Neural networks need Socrateses

We may not need more folks who code, after all.

Here's what we're realising instead: we begin to need folks who ask good questions about the code.

The article I linked to above admits as much between the lines. Many machine learning professionals won't offer you an explanation for why their product or prototype did what it did. Or they'll offer a bullshit explanation.

We're about to have lots more conversations about AI, whether we like it or not. Journalists will talk to tech "experts". DevOps will talk to product/sales teams. Humans will talk to bots. Academics will talk to companies and clients. Regulatory bodies will talk to industry reps. And, sooner or later, lawyers will talk to many, many subpoenaed folks, too.

It's no good if these conversations just get stuck in the loop of black box and bullshit-calling. To get inside the black box, to move beyond the bullshit, you'd need people who can change and carry these conversations. Yes, they'll need to read some code; but crucially, they'll need to read the room as well. They won't let the bullshitters off the hook, but they'll know what the reasonable ask is, at any time - and what the appropriate tests or experiments could look like. They'll have the tech skills, and the social skills; the patience and the know-how.

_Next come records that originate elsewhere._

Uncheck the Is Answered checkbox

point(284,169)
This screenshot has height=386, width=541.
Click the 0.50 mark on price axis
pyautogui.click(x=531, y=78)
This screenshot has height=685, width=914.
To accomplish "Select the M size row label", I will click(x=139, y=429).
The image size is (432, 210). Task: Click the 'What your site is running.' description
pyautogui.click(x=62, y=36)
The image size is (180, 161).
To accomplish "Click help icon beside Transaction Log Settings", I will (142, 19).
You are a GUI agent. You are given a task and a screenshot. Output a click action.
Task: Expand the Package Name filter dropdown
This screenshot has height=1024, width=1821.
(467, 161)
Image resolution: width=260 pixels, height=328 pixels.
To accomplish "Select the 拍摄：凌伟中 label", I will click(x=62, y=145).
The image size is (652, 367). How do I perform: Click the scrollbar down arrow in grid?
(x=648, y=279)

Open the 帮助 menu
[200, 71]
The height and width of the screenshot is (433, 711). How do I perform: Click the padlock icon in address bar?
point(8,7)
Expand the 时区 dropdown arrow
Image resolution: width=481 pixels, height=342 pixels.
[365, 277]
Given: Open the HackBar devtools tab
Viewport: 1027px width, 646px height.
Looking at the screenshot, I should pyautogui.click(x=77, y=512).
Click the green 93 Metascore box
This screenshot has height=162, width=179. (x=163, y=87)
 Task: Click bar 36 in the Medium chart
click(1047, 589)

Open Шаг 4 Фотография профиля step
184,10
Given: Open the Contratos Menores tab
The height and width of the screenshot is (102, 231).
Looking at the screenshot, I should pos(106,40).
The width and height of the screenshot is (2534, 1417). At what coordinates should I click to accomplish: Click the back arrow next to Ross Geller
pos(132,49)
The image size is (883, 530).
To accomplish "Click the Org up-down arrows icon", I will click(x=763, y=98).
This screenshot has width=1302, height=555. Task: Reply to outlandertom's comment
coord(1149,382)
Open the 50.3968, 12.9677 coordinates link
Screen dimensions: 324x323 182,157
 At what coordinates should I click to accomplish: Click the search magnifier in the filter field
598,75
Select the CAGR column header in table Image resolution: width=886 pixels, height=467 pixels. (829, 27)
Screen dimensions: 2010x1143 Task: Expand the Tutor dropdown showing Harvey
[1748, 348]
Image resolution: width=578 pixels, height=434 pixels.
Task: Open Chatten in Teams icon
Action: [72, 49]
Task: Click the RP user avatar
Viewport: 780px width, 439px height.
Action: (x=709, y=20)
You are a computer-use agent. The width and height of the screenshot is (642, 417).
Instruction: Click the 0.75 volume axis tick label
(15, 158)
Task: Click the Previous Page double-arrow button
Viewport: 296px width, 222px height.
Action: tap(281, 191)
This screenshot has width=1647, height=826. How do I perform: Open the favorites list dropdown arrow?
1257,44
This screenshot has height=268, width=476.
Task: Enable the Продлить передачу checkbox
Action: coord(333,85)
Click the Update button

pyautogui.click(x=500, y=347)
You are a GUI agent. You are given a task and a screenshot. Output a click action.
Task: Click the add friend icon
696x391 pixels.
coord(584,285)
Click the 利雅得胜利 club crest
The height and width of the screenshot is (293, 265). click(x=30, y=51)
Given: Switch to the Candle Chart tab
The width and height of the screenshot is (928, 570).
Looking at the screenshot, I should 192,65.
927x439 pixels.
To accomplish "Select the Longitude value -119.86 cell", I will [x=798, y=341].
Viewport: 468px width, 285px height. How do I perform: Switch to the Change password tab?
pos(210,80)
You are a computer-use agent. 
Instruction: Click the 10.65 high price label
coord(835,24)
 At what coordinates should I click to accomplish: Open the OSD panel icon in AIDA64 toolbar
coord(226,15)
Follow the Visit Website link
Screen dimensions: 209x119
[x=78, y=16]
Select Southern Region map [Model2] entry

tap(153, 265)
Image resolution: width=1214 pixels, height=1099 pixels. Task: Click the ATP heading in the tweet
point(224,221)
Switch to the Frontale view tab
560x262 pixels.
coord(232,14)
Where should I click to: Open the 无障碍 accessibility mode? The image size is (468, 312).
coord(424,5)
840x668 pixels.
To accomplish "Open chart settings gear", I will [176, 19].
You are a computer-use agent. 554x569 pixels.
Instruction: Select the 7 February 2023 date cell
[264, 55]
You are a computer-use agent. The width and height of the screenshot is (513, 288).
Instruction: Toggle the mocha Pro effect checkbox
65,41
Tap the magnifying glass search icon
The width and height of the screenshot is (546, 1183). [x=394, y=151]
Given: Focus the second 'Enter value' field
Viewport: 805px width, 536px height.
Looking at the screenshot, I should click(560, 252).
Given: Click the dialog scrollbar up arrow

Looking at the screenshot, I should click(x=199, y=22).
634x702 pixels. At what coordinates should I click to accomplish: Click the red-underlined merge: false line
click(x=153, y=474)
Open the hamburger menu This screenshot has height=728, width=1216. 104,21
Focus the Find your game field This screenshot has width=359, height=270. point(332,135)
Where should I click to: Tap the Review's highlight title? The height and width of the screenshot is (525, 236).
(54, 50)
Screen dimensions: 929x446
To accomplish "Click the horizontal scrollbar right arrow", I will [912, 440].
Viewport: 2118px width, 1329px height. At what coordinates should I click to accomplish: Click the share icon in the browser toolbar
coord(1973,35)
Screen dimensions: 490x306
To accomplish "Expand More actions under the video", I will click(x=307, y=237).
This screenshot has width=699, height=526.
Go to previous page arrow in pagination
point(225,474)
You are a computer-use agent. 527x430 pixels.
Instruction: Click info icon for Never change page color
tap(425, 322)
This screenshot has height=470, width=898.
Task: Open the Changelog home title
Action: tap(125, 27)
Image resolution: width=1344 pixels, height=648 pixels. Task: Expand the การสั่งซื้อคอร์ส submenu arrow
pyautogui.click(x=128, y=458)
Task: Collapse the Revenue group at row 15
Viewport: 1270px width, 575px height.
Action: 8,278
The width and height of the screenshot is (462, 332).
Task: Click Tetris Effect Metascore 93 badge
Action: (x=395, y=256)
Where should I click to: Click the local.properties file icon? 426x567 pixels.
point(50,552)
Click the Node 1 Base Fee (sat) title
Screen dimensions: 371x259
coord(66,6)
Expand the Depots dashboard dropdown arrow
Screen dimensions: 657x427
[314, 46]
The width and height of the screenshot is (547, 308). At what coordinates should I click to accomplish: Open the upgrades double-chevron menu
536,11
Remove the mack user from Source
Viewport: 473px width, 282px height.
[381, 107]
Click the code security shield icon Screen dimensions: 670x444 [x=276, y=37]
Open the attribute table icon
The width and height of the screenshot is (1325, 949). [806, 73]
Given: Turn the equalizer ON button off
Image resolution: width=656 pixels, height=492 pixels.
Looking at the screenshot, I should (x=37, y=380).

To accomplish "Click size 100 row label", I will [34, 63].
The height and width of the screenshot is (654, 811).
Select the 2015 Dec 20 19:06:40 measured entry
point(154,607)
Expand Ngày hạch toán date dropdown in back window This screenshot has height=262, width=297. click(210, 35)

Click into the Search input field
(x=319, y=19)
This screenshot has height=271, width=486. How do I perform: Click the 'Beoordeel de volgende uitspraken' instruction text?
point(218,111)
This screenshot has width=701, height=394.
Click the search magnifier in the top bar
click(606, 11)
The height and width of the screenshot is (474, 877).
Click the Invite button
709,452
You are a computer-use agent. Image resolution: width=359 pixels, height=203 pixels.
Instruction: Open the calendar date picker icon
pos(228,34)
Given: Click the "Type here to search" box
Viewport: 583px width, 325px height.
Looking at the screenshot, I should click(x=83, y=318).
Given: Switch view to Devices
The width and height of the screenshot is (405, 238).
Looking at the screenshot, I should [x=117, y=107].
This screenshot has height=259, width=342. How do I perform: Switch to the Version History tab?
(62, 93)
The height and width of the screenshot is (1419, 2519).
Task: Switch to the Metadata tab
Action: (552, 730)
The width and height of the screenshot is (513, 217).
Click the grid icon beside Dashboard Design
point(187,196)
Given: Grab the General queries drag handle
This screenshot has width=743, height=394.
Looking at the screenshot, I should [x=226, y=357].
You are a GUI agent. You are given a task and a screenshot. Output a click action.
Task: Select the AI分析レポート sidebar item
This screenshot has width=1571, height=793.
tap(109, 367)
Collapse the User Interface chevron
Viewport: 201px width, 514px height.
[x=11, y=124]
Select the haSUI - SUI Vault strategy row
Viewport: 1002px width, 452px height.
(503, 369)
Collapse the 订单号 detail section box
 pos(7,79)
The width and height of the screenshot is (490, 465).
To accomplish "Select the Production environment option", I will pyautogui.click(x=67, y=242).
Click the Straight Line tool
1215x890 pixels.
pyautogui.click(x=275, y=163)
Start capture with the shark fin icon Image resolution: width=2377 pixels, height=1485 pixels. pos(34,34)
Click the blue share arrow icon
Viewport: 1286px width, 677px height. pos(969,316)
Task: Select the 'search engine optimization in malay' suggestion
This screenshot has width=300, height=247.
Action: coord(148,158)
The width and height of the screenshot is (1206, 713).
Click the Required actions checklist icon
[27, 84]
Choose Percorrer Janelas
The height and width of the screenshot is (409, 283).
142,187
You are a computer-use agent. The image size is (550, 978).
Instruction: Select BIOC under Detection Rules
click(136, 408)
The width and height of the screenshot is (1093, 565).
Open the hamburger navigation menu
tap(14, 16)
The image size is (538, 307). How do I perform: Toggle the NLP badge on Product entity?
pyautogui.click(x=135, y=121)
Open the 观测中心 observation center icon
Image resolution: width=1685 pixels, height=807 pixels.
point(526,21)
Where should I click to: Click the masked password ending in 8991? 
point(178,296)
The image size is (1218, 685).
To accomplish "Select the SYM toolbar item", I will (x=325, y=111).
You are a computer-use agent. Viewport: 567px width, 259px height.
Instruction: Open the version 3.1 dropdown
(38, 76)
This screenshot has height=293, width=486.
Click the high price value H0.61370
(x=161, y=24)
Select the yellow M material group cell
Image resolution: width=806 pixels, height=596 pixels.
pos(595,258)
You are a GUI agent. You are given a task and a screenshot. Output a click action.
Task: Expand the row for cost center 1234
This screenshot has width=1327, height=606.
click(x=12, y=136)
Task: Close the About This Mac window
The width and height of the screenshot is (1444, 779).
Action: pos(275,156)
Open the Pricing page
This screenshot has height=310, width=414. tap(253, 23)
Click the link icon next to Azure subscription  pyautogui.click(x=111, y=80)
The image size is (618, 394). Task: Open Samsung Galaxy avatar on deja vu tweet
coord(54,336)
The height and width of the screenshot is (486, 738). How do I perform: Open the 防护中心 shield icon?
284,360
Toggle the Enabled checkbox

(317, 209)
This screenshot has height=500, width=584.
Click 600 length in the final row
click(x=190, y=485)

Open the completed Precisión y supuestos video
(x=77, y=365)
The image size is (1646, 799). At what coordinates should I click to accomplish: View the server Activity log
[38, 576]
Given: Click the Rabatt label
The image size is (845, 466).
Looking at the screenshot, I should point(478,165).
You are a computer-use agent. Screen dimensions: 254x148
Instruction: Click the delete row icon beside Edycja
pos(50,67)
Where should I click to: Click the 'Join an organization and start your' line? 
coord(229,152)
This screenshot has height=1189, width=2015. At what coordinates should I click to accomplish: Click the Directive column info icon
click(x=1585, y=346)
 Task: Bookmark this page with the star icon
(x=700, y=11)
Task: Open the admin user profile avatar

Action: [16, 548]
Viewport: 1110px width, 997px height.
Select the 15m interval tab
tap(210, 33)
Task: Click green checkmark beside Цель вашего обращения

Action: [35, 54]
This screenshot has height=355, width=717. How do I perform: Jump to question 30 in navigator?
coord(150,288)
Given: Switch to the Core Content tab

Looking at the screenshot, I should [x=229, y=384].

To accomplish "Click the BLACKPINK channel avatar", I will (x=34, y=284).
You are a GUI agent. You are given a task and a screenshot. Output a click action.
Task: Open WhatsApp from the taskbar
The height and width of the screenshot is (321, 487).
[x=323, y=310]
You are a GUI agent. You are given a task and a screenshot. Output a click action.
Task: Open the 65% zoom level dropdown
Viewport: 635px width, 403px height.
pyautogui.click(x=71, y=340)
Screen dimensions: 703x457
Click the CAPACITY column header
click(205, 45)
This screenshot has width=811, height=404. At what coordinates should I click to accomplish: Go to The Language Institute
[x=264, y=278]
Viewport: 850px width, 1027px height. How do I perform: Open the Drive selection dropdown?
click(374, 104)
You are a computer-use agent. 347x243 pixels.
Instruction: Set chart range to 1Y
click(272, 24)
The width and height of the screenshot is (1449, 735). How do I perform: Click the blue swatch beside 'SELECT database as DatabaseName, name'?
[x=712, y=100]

Three things to note here:

  • None of this will happen if you wait until it's convenient for the corporate. They'll be in a mad rush to ship the product. They won't ever slow down to understand all of it - any of it. This will happen after hours. After the stuff has shipped. After the "lessons learned", even. Maybe after the people who built it have left. You'll always be playing catch-up.
  • None of this is new. Socrates was there to remind the men of ancient Athens that they're bullshitting themselves and each other - and to break things down, for anyone who cared, until some of the bullshit fell away. We don't need to re-invent any of this. Our agile coaches, our therapists, our psychologists, journalists, QA testers, lawyers - they've been doing this for ages, if they've been any good.
  • From the above, it follows: none of this is popular. Flashy, glossy and agile sells; old, slow and obscure doesn't. The exec will not like it. Your teams will not like it. The bottom line will suffer. Didn't end well for Socrates, did it? Maybe bring your own water bottle.

And yet, it will be done. Someone will start calling the bullshit on AI. Someone will sit down, open the black box and dig through all of it. Someone will start working things out - from the smallest certainties to the larger regularities - until they've dispelled some of it, and understood it a bit better. Someone will keep reading the right bits of code, asking the right questions - the helpful ones, the achievable / testable ones - and keep running the right experiments to get the right answers which will then lead to more right questions.

For the tech companies, the cynical choice is this: that "someone" will either be their researcher before the bullshit hits the fan, or someone else's lawyer afterwards.